Question

Maricela had a bag containing 35 nickels and quarters. The total value of these coins is less than $2.50. What is the maximum number of quarters that meets these conditions?

Answer

**step1** Understanding the Problem and Given Information

Maricela has a bag containing 35 coins in total. These coins are only nickels and quarters. We need to find the maximum number of quarters she can have, given that the total value of all coins is less than $2.50.
First, let's understand the value of each coin:
A nickel is worth 5 cents.
A quarter is worth 25 cents.
The total value of the coins must be less than $2.50. We can convert $2.50 into cents: $$2.50 \times 100 \text{ cents/dollar} = 250 \text{ cents}$$.
So, the total value of the coins must be less than 250 cents.

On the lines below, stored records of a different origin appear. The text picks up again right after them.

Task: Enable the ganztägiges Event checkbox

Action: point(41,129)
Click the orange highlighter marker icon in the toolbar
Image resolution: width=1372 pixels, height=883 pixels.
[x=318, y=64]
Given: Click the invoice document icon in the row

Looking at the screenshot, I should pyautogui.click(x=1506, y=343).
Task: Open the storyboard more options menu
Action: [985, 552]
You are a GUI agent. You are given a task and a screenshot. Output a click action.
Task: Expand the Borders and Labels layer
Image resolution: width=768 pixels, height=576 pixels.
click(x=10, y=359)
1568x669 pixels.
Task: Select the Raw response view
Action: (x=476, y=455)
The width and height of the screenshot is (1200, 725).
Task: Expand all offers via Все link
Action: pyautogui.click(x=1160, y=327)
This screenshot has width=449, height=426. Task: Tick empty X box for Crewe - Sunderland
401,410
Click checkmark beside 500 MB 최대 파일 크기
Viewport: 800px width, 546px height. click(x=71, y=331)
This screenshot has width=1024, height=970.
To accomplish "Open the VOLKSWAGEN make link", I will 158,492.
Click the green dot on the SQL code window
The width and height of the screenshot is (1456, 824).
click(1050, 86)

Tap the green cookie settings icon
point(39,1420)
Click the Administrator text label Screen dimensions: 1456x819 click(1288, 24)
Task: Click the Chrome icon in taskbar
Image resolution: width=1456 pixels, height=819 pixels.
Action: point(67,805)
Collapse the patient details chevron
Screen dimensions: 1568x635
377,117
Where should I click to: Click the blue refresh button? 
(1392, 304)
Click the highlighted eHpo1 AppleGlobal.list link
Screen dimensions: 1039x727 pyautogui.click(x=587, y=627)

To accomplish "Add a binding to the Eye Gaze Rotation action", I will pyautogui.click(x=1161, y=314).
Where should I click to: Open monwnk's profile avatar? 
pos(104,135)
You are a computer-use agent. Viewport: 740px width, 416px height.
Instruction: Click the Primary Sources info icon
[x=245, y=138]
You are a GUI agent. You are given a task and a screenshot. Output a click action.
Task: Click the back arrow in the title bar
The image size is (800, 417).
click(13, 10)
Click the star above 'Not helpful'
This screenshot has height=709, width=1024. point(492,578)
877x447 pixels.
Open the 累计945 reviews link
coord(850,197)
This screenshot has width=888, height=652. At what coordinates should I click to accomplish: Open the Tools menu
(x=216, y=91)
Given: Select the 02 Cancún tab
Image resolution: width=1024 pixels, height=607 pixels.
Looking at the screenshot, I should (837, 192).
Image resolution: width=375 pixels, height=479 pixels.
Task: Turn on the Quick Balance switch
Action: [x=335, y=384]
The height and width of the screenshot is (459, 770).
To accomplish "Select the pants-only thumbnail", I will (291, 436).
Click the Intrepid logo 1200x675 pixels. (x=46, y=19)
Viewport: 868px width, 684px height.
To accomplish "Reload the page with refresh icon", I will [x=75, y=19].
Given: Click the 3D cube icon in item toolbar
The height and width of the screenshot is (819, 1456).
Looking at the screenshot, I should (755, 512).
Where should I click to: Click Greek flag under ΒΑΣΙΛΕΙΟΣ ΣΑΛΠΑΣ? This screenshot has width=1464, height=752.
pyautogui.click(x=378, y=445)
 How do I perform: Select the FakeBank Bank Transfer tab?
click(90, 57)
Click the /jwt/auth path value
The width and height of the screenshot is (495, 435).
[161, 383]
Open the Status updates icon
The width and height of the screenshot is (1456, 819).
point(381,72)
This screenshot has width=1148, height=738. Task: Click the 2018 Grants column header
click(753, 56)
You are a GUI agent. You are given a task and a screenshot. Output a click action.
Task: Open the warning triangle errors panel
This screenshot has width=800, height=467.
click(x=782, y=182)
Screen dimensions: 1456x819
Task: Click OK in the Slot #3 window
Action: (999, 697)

**step2** Strategy for Finding the Maximum Number of Quarters

We are looking for the *maximum* number of quarters. To do this, we can try different numbers of quarters, starting from a reasonable guess and systematically checking if the conditions are met. Since quarters have a higher value than nickels, having more quarters increases the total value faster. We will start with a trial number of quarters, calculate the number of nickels, then find the total value, and check if it's less than 250 cents. We'll decrease the number of quarters if the value is too high, or increase if the value is too low and we suspect a higher number is possible.

**step3** Trial 1: Testing with 5 Quarters

Let's try if Maricela has 5 quarters.
If she has 5 quarters, the value from quarters is $$5 \text{ quarters} \times 25 \text{ cents/quarter} = 125 \text{ cents}$$.
Since there are 35 coins in total, the number of nickels would be $$35 \text{ total coins} - 5 \text{ quarters} = 30 \text{ nickels}$$.
The value from nickels is $$30 \text{ nickels} \times 5 \text{ cents/nickel} = 150 \text{ cents}$$.
The total value for 5 quarters and 30 nickels would be $$125 \text{ cents} + 150 \text{ cents} = 275 \text{ cents}$$.
Now, let's check if 275 cents is less than 250 cents. No, 275 cents is greater than 250 cents.
Therefore, 5 quarters is too many.

**step4** Trial 2: Testing with 4 Quarters

Since 5 quarters was too many, let's try a smaller number. Let's try if Maricela has 4 quarters.
If she has 4 quarters, the value from quarters is $$4 \text{ quarters} \times 25 \text{ cents/quarter} = 100 \text{ cents}$$.
The number of nickels would be $$35 \text{ total coins} - 4 \text{ quarters} = 31 \text{ nickels}$$.
The value from nickels is $$31 \text{ nickels} \times 5 \text{ cents/nickel} = 155 \text{ cents}$$.
The total value for 4 quarters and 31 nickels would be $$100 \text{ cents} + 155 \text{ cents} = 255 \text{ cents}$$.
Now, let's check if 255 cents is less than 250 cents. No, 255 cents is greater than 250 cents.
Therefore, 4 quarters is too many.

**step5** Trial 3: Testing with 3 Quarters

Since 4 quarters was too many, let's try an even smaller number. Let's try if Maricela has 3 quarters.
If she has 3 quarters, the value from quarters is $$3 \text{ quarters} \times 25 \text{ cents/quarter} = 75 \text{ cents}$$.
The number of nickels would be $$35 \text{ total coins} - 3 \text{ quarters} = 32 \text{ nickels}$$.
The value from nickels is $$32 \text{ nickels} \times 5 \text{ cents/nickel} = 160 \text{ cents}$$.
The total value for 3 quarters and 32 nickels would be $$75 \text{ cents} + 160 \text{ cents} = 235 \text{ cents}$$.
Now, let's check if 235 cents is less than 250 cents. Yes, 235 cents is less than 250 cents.
Therefore, 3 quarters is a possible number of quarters.

**step6** Determining the Maximum Number of Quarters

We found that 4 quarters results in a total value that is too high (255 cents), but 3 quarters results in a total value that is acceptable (235 cents). Since we are looking for the *maximum* number of quarters, and we tested downwards from an impossible scenario, the largest possible number of quarters is 3.
The maximum number of quarters that meets these conditions is 3.